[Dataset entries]
== Segment start ==

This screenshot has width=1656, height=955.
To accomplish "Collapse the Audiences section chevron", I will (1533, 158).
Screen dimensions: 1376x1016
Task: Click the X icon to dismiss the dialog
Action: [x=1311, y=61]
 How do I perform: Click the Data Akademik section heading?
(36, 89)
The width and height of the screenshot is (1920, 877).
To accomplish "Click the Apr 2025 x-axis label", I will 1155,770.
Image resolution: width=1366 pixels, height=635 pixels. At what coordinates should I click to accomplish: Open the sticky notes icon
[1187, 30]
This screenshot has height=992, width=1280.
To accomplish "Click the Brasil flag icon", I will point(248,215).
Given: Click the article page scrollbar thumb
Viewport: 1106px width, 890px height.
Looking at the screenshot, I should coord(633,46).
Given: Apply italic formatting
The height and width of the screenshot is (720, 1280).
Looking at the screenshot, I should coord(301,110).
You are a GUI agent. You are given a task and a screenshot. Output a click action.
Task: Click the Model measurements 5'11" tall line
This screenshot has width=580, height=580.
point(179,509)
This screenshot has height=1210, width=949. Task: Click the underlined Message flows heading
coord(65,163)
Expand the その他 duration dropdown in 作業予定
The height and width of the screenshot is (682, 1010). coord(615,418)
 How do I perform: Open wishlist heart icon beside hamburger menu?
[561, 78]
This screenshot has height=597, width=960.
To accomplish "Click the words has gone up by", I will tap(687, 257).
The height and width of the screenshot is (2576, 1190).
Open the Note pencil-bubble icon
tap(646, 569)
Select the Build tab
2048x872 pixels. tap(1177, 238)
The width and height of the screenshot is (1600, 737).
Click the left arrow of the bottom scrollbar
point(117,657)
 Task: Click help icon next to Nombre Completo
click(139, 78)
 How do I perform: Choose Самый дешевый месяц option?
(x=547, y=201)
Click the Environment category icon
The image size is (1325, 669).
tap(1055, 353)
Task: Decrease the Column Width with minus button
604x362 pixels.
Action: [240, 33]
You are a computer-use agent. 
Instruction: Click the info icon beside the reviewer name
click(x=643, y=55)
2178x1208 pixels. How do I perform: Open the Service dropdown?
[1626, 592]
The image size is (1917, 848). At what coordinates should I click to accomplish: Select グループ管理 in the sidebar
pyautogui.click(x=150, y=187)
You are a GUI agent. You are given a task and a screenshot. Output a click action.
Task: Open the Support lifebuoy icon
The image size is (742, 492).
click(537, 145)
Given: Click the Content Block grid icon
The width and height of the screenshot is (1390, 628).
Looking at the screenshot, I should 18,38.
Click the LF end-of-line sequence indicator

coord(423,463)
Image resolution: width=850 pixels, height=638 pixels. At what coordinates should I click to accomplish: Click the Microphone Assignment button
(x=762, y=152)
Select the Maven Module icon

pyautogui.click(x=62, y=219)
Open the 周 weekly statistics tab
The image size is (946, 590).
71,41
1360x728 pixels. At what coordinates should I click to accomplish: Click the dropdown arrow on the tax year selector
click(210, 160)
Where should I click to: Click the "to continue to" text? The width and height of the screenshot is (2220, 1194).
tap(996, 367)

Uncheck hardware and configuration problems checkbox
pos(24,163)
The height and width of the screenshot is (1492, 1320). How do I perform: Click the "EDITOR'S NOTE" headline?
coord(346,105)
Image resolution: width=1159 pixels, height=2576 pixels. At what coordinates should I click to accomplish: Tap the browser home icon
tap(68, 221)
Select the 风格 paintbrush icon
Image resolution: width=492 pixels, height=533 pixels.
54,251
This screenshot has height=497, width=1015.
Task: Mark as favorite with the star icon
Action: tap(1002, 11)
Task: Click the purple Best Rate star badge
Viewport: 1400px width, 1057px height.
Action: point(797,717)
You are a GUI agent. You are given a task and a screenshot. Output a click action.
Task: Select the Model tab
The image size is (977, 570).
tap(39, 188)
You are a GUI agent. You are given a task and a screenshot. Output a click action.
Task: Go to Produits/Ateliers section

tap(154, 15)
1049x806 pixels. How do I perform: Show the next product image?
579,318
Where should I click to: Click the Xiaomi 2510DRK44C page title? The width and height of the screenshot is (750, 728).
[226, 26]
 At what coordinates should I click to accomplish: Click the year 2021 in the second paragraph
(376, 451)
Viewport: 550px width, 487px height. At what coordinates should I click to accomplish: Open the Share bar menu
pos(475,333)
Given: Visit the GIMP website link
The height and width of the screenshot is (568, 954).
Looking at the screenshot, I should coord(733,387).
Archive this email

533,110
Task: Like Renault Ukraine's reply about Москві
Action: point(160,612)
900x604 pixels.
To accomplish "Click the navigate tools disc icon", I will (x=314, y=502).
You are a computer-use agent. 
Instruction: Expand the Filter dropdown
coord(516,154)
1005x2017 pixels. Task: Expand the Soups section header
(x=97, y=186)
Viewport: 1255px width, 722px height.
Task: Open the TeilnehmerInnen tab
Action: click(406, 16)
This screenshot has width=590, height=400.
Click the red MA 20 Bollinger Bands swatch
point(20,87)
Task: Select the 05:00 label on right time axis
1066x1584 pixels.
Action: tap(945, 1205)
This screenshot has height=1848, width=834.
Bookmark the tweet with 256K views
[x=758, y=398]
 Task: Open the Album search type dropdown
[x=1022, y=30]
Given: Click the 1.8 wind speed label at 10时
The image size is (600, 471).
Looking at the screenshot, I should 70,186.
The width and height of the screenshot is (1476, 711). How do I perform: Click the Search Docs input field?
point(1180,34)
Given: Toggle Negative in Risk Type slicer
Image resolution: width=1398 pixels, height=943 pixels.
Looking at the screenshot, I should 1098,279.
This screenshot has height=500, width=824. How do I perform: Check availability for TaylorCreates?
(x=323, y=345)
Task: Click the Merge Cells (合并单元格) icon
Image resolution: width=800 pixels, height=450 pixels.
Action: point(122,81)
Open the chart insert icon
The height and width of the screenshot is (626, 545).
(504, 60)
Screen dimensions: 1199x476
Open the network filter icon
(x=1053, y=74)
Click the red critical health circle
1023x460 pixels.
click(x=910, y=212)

== Segment end ==

## What to produce
Would you please copy every line of the data exactly?

## Response to the exercise
This screenshot has width=1656, height=955.
To accomplish "Collapse the Audiences section chevron", I will (1533, 158).
Screen dimensions: 1376x1016
Task: Click the X icon to dismiss the dialog
Action: [x=1311, y=61]
 How do I perform: Click the Data Akademik section heading?
(36, 89)
The width and height of the screenshot is (1920, 877).
To accomplish "Click the Apr 2025 x-axis label", I will 1155,770.
Image resolution: width=1366 pixels, height=635 pixels. At what coordinates should I click to accomplish: Open the sticky notes icon
[1187, 30]
This screenshot has height=992, width=1280.
To accomplish "Click the Brasil flag icon", I will point(248,215).
Given: Click the article page scrollbar thumb
Viewport: 1106px width, 890px height.
Looking at the screenshot, I should coord(633,46).
Given: Apply italic formatting
The height and width of the screenshot is (720, 1280).
Looking at the screenshot, I should coord(301,110).
You are a GUI agent. You are given a task and a screenshot. Output a click action.
Task: Click the Model measurements 5'11" tall line
This screenshot has width=580, height=580.
point(179,509)
This screenshot has height=1210, width=949. Task: Click the underlined Message flows heading
coord(65,163)
Expand the その他 duration dropdown in 作業予定
The height and width of the screenshot is (682, 1010). coord(615,418)
 How do I perform: Open wishlist heart icon beside hamburger menu?
[561, 78]
This screenshot has height=597, width=960.
To accomplish "Click the words has gone up by", I will tap(687, 257).
The height and width of the screenshot is (2576, 1190).
Open the Note pencil-bubble icon
tap(646, 569)
Select the Build tab
2048x872 pixels. tap(1177, 238)
The width and height of the screenshot is (1600, 737).
Click the left arrow of the bottom scrollbar
point(117,657)
 Task: Click help icon next to Nombre Completo
click(139, 78)
 How do I perform: Choose Самый дешевый месяц option?
(x=547, y=201)
Click the Environment category icon
The image size is (1325, 669).
tap(1055, 353)
Task: Decrease the Column Width with minus button
604x362 pixels.
Action: [240, 33]
You are a computer-use agent. 
Instruction: Click the info icon beside the reviewer name
click(x=643, y=55)
2178x1208 pixels. How do I perform: Open the Service dropdown?
[1626, 592]
The image size is (1917, 848). At what coordinates should I click to accomplish: Select グループ管理 in the sidebar
pyautogui.click(x=150, y=187)
You are a GUI agent. You are given a task and a screenshot. Output a click action.
Task: Open the Support lifebuoy icon
The image size is (742, 492).
click(537, 145)
Given: Click the Content Block grid icon
The width and height of the screenshot is (1390, 628).
Looking at the screenshot, I should 18,38.
Click the LF end-of-line sequence indicator

coord(423,463)
Image resolution: width=850 pixels, height=638 pixels. At what coordinates should I click to accomplish: Click the Microphone Assignment button
(x=762, y=152)
Select the Maven Module icon

pyautogui.click(x=62, y=219)
Open the 周 weekly statistics tab
The image size is (946, 590).
71,41
1360x728 pixels. At what coordinates should I click to accomplish: Click the dropdown arrow on the tax year selector
click(210, 160)
Where should I click to: Click the "to continue to" text? The width and height of the screenshot is (2220, 1194).
tap(996, 367)

Uncheck hardware and configuration problems checkbox
pos(24,163)
The height and width of the screenshot is (1492, 1320). How do I perform: Click the "EDITOR'S NOTE" headline?
coord(346,105)
Image resolution: width=1159 pixels, height=2576 pixels. At what coordinates should I click to accomplish: Tap the browser home icon
tap(68, 221)
Select the 风格 paintbrush icon
Image resolution: width=492 pixels, height=533 pixels.
54,251
This screenshot has height=497, width=1015.
Task: Mark as favorite with the star icon
Action: tap(1002, 11)
Task: Click the purple Best Rate star badge
Viewport: 1400px width, 1057px height.
Action: point(797,717)
You are a GUI agent. You are given a task and a screenshot. Output a click action.
Task: Select the Model tab
The image size is (977, 570).
tap(39, 188)
You are a GUI agent. You are given a task and a screenshot. Output a click action.
Task: Go to Produits/Ateliers section

tap(154, 15)
1049x806 pixels. How do I perform: Show the next product image?
579,318
Where should I click to: Click the Xiaomi 2510DRK44C page title? The width and height of the screenshot is (750, 728).
[226, 26]
 At what coordinates should I click to accomplish: Click the year 2021 in the second paragraph
(376, 451)
Viewport: 550px width, 487px height. At what coordinates should I click to accomplish: Open the Share bar menu
pos(475,333)
Given: Visit the GIMP website link
The height and width of the screenshot is (568, 954).
Looking at the screenshot, I should coord(733,387).
Archive this email

533,110
Task: Like Renault Ukraine's reply about Москві
Action: point(160,612)
900x604 pixels.
To accomplish "Click the navigate tools disc icon", I will (x=314, y=502).
You are a computer-use agent. 
Instruction: Expand the Filter dropdown
coord(516,154)
1005x2017 pixels. Task: Expand the Soups section header
(x=97, y=186)
Viewport: 1255px width, 722px height.
Task: Open the TeilnehmerInnen tab
Action: click(406, 16)
This screenshot has width=590, height=400.
Click the red MA 20 Bollinger Bands swatch
point(20,87)
Task: Select the 05:00 label on right time axis
1066x1584 pixels.
Action: tap(945, 1205)
This screenshot has height=1848, width=834.
Bookmark the tweet with 256K views
[x=758, y=398]
 Task: Open the Album search type dropdown
[x=1022, y=30]
Given: Click the 1.8 wind speed label at 10时
The image size is (600, 471).
Looking at the screenshot, I should 70,186.
The width and height of the screenshot is (1476, 711). How do I perform: Click the Search Docs input field?
point(1180,34)
Given: Toggle Negative in Risk Type slicer
Image resolution: width=1398 pixels, height=943 pixels.
Looking at the screenshot, I should 1098,279.
This screenshot has height=500, width=824. How do I perform: Check availability for TaylorCreates?
(x=323, y=345)
Task: Click the Merge Cells (合并单元格) icon
Image resolution: width=800 pixels, height=450 pixels.
Action: point(122,81)
Open the chart insert icon
The height and width of the screenshot is (626, 545).
(504, 60)
Screen dimensions: 1199x476
Open the network filter icon
(x=1053, y=74)
Click the red critical health circle
1023x460 pixels.
click(x=910, y=212)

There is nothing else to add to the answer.